NVIDIA DLSS 3: Compatibility, Feature Set, Gaming Performance and More

Let us now explore the technological progress that has made these remarkable achievements possible. The NVIDIA team initially utilized DLSS Super Resolution and incorporated a feature known as Optical Multi Frame Generation, utilizing Ada’s Optical Flow Accelerator. This accelerator carefully examines two consecutive frames in a game, capturing intricate pixel details like particles, reflections, lighting, and shadows.

Furthermore, NVIDIA DLSS 3 also considers standard game engine details, such as motion vectors. The DLSS Frame Generation AI convolutional autoencoder network then determines the most effective way to utilize all four inputs (current and previous frames, optical flow field, and motion vectors) in order to accurately replicate the intermediate frames.

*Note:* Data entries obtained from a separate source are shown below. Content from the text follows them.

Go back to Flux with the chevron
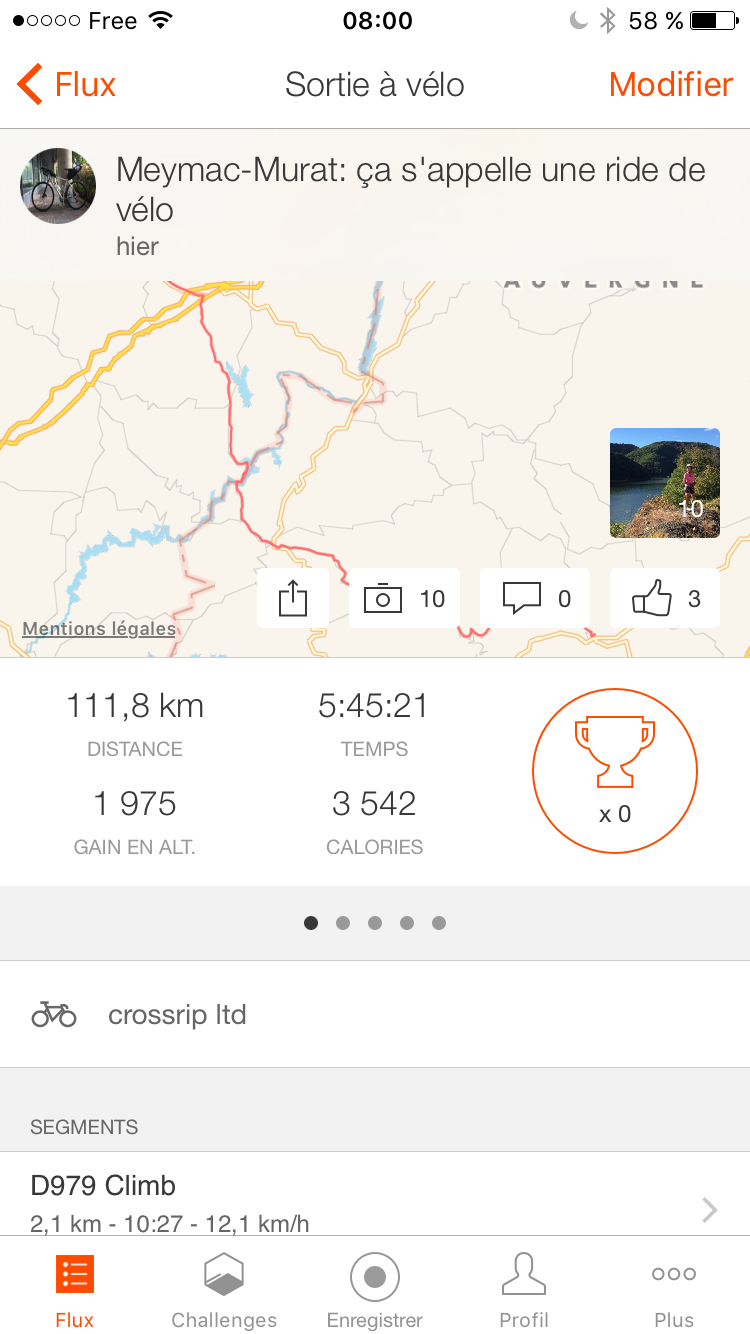Image resolution: width=750 pixels, height=1334 pixels. [31, 84]
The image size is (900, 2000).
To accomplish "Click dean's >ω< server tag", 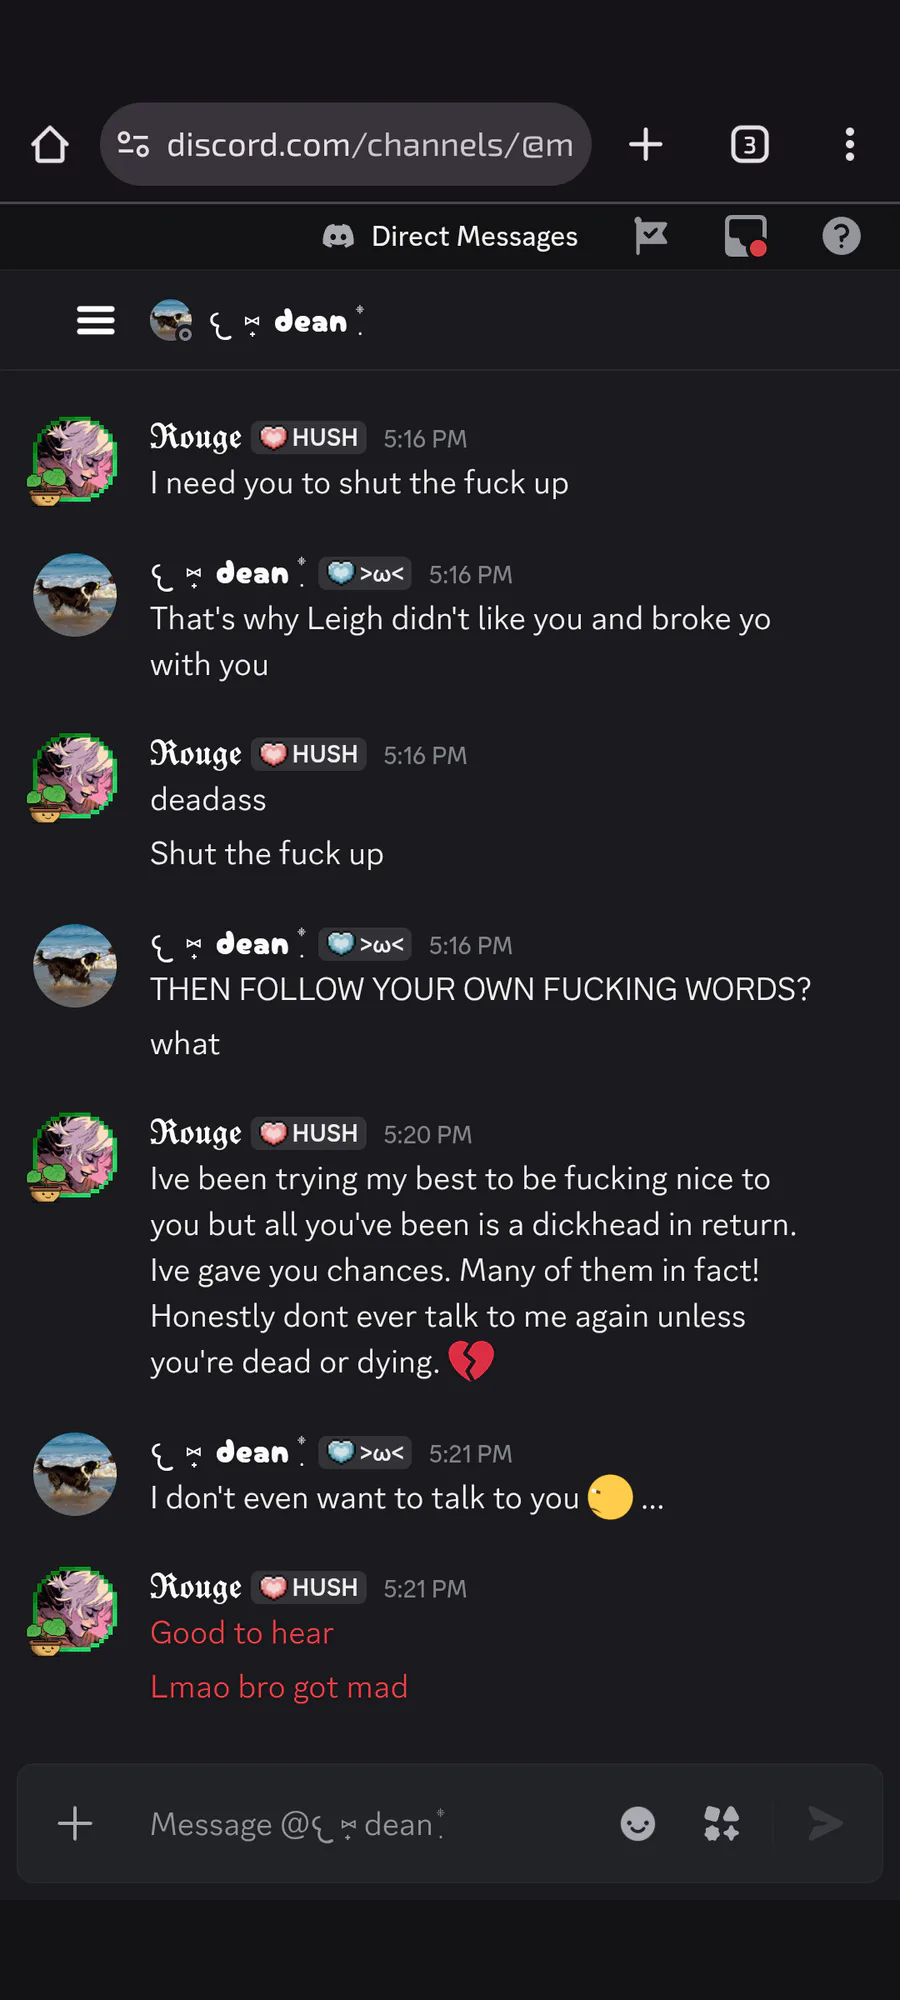I will pyautogui.click(x=366, y=574).
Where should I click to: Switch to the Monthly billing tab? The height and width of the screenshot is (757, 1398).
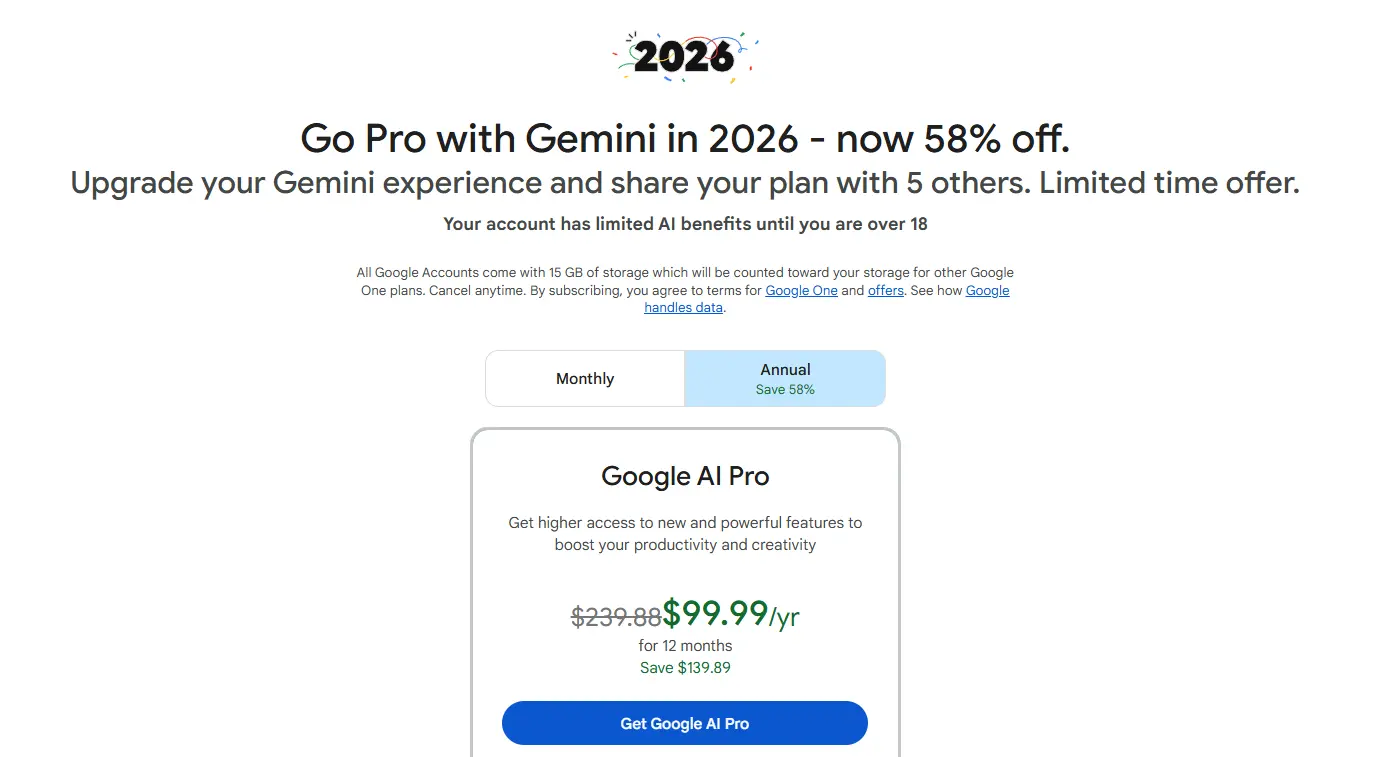point(584,378)

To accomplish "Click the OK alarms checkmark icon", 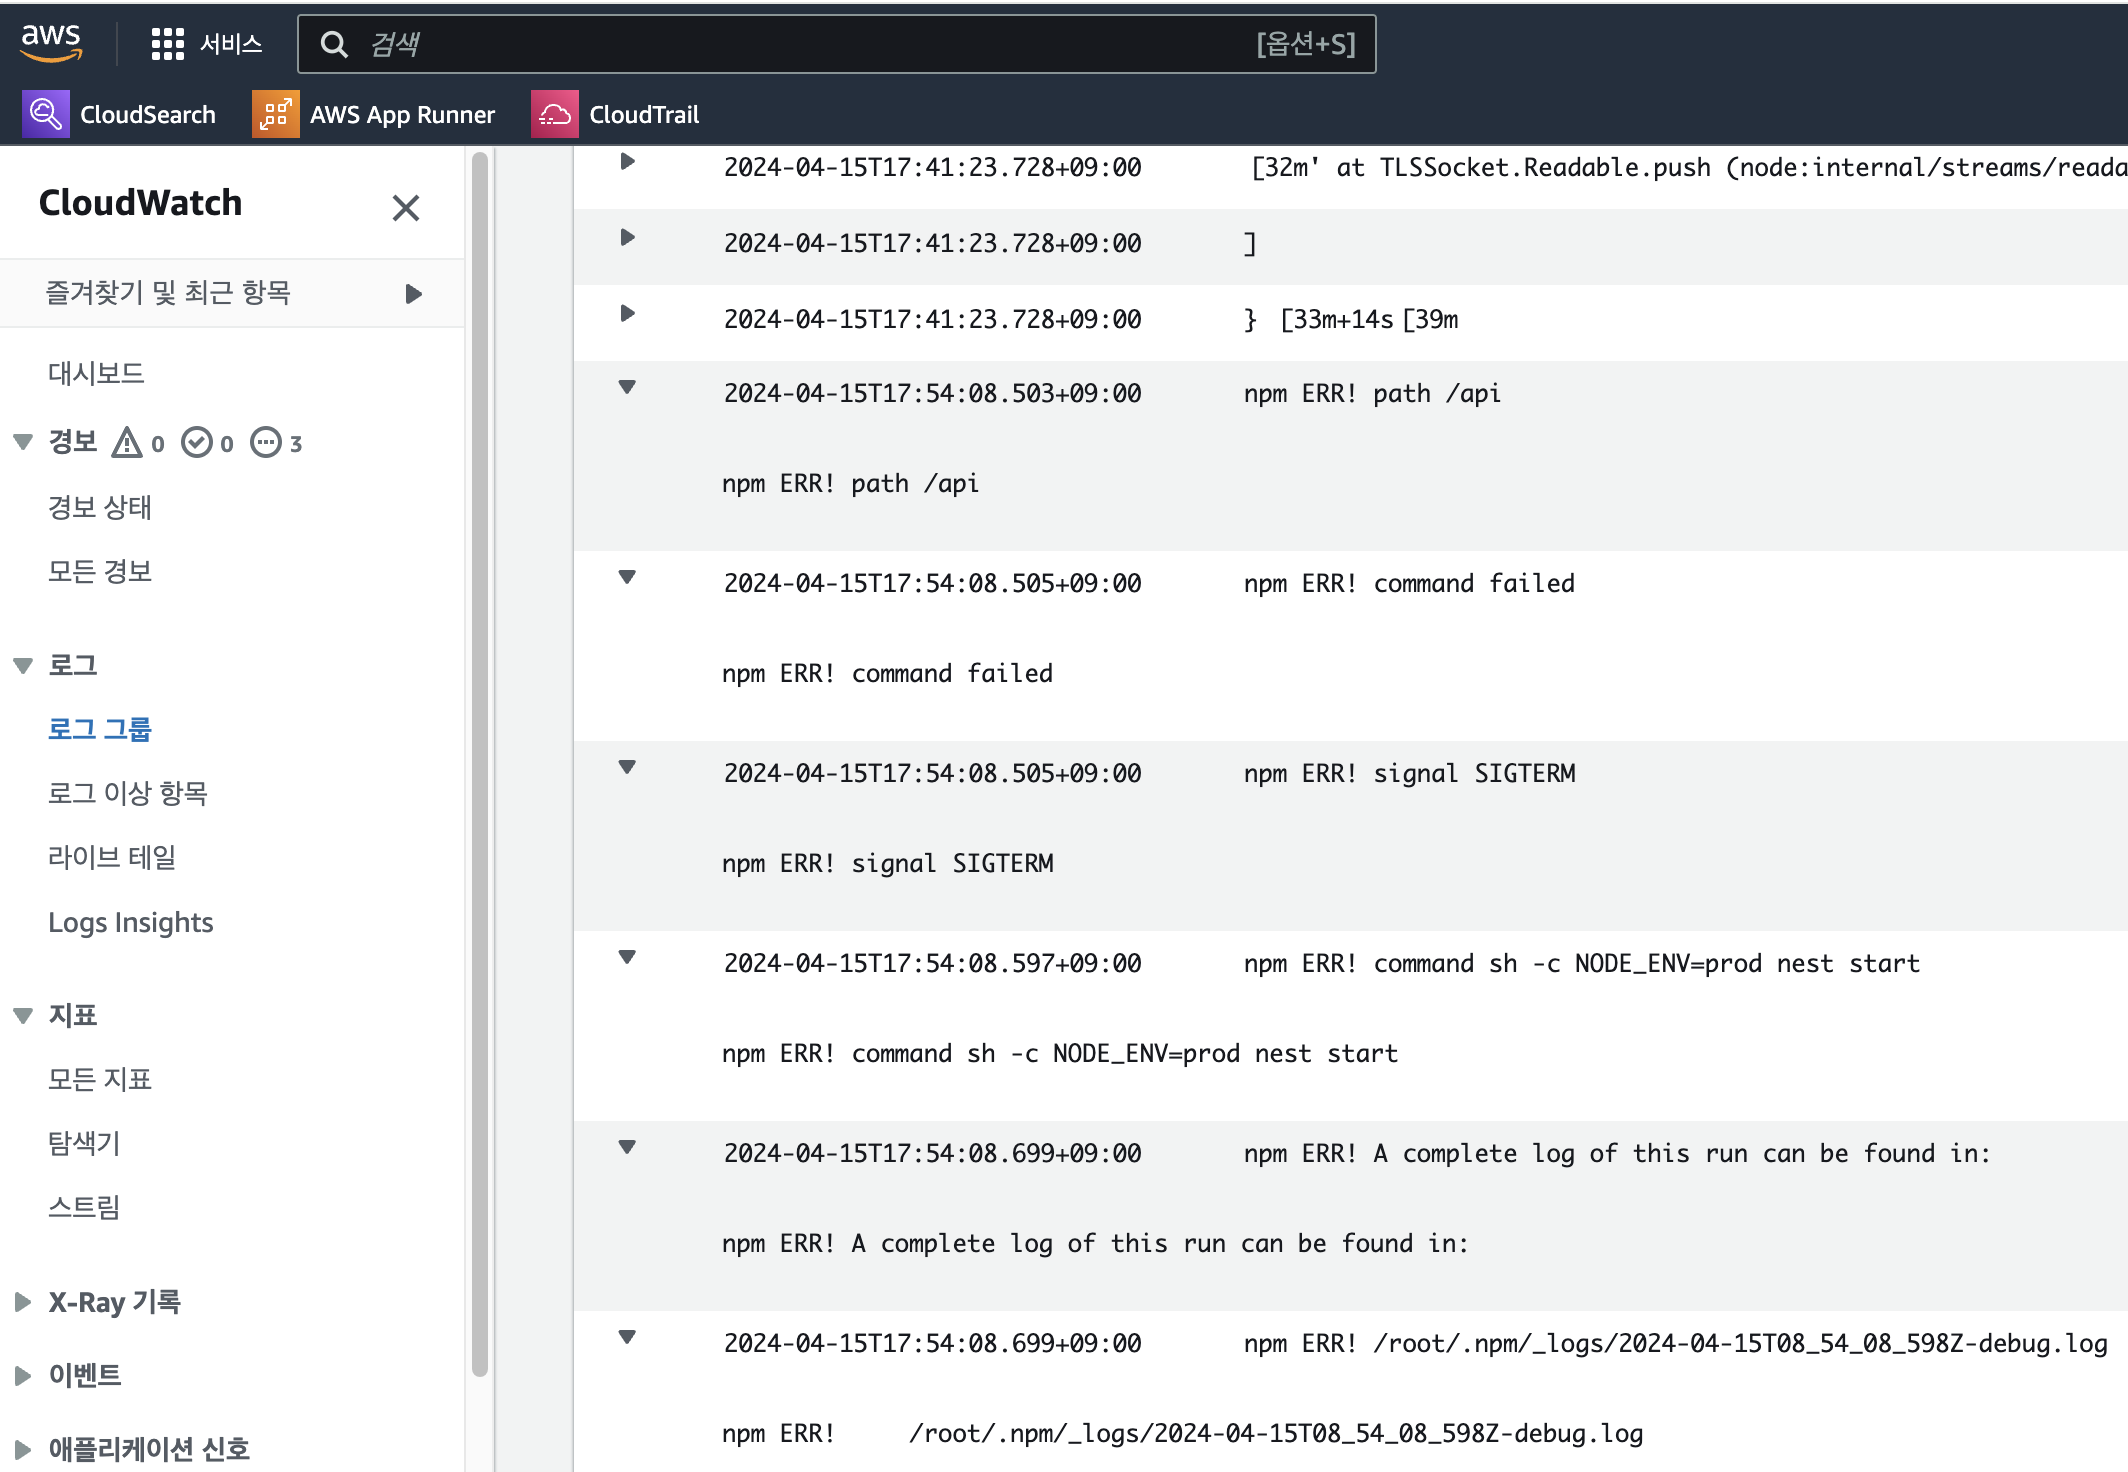I will [x=197, y=442].
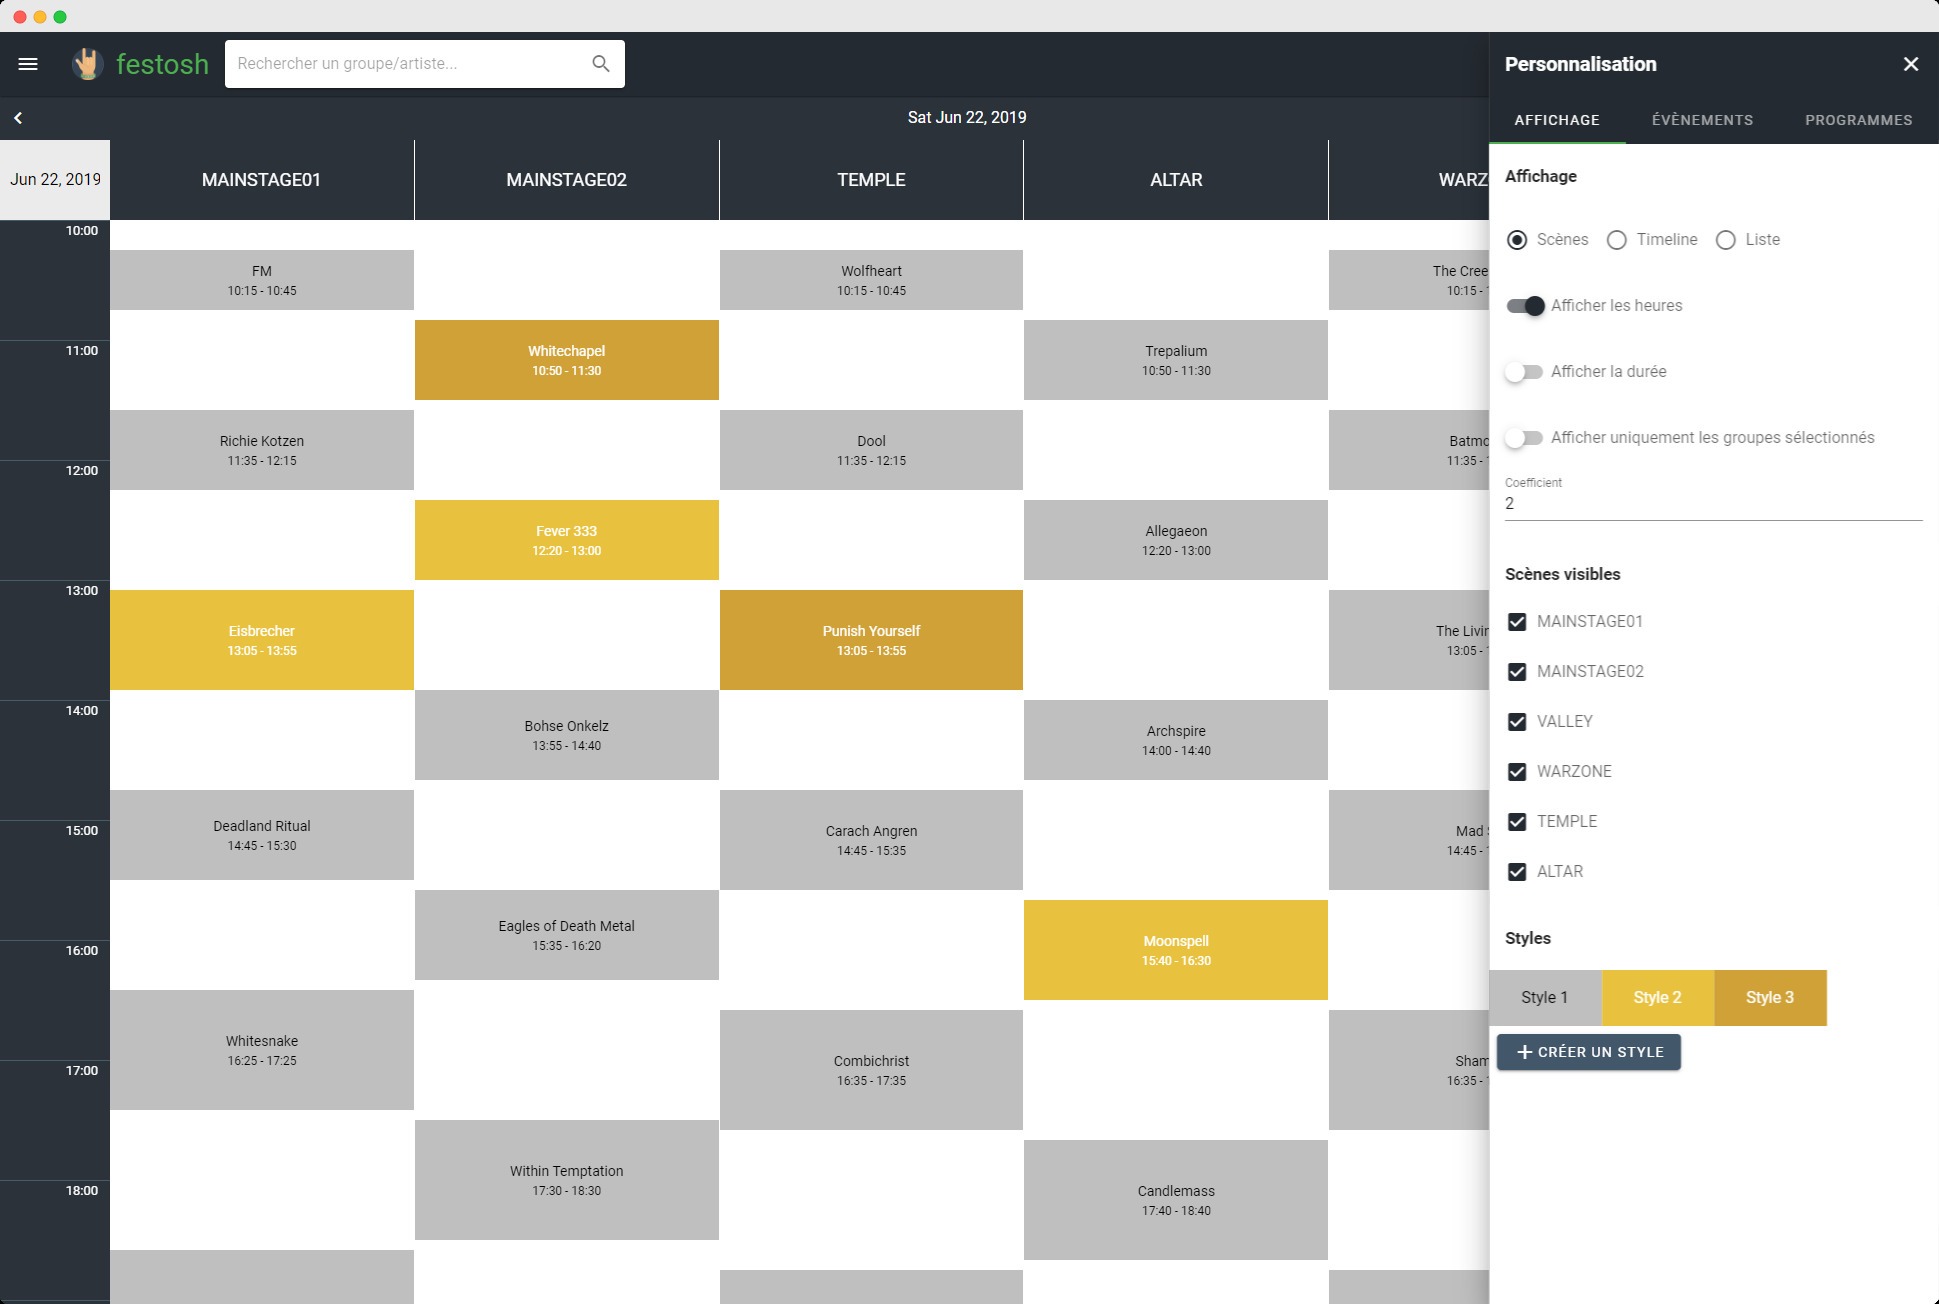
Task: Click the festosh hand logo
Action: [x=88, y=64]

According to reports, NVIDIA DLSS 3 utilizes DLSS super resolution to reconstruct 3/4 of the first frame and the remaining 1/4 is generated using DLSS frame generation. This results in a total of 7/8 of the two frames being reconstructed, leading to a notable increase in performance.

Additionally, the latest iteration of the Deep Learning Super Sampling image reconstruction technique incorporates NVIDIA Reflex technology, which effectively decreases latency.

None
None
None

At the demonstration of Cyberpunk 2077, NVIDIA DLSS 3, brand new Ray Tracing Overdrive and NVIDIA Reflex technology were featured. These advancements provide a performance increase of up to 4 times and a reduction in latency of up to 2 times. Additionally, NVIDIA has stated that even games that are typically limited by CPU resources, such as Microsoft Flight Simulator, can see a 2 times improvement in performance with the new DLSS technology.

In total, NVIDIA has announced that over 35 games and applications have committed to implementing support for NVIDIA DLSS 3.

  • Plague Tale: Requiem
  • Atomic Heart
  • Black Myth: Wukong
  • Vivid memory: endless
  • Chernobyl
  • Conqueror’s Blade
  • Cyberpunk 2077
  • Rally Dakar
  • Bring us Mars
  • Destroy all people! 2 – Tried
  • Dying Light 2 Stay human
  • F1 22
  • FIST: Shadowforged Torch
  • Frostbitten engine
  • HITMAN 3
  • Hogwarts Legacy
  • ICARUS
  • Jurassic World Evolution 2
  • Justice
  • Loopmancer
  • Marauders
  • Microsoft Flight Simulator
  • Midnight Ghost Hunt
  • Mount and Blade 2: Bannerlord
  • Naraka: Blade’s Edge
  • NVIDIA Universe
  • NVIDIA Racer RTX
  • PERISH
  • Portal with RTX
  • Rip out
  • STALKER 2: The Heart of Chernobyl
  • mow
  • Sword and Fairy 7
  • SYNCHRONIZED
  • The Lord of the Rings: Gollum
  • The Witcher 3: Wild Hunt
  • THRONE AND FREEDOM
  • Tower of Fantasy
  • Unity
  • Unreal engine 4 and 5
  • Warhammer 40,000: Dark Tide
None
None
None

The release of the NVIDIA GeForce RTX 4080 16GB and RTX 4080 12GB graphics cards is scheduled for November, with prices set at $1,199 and $899, respectively.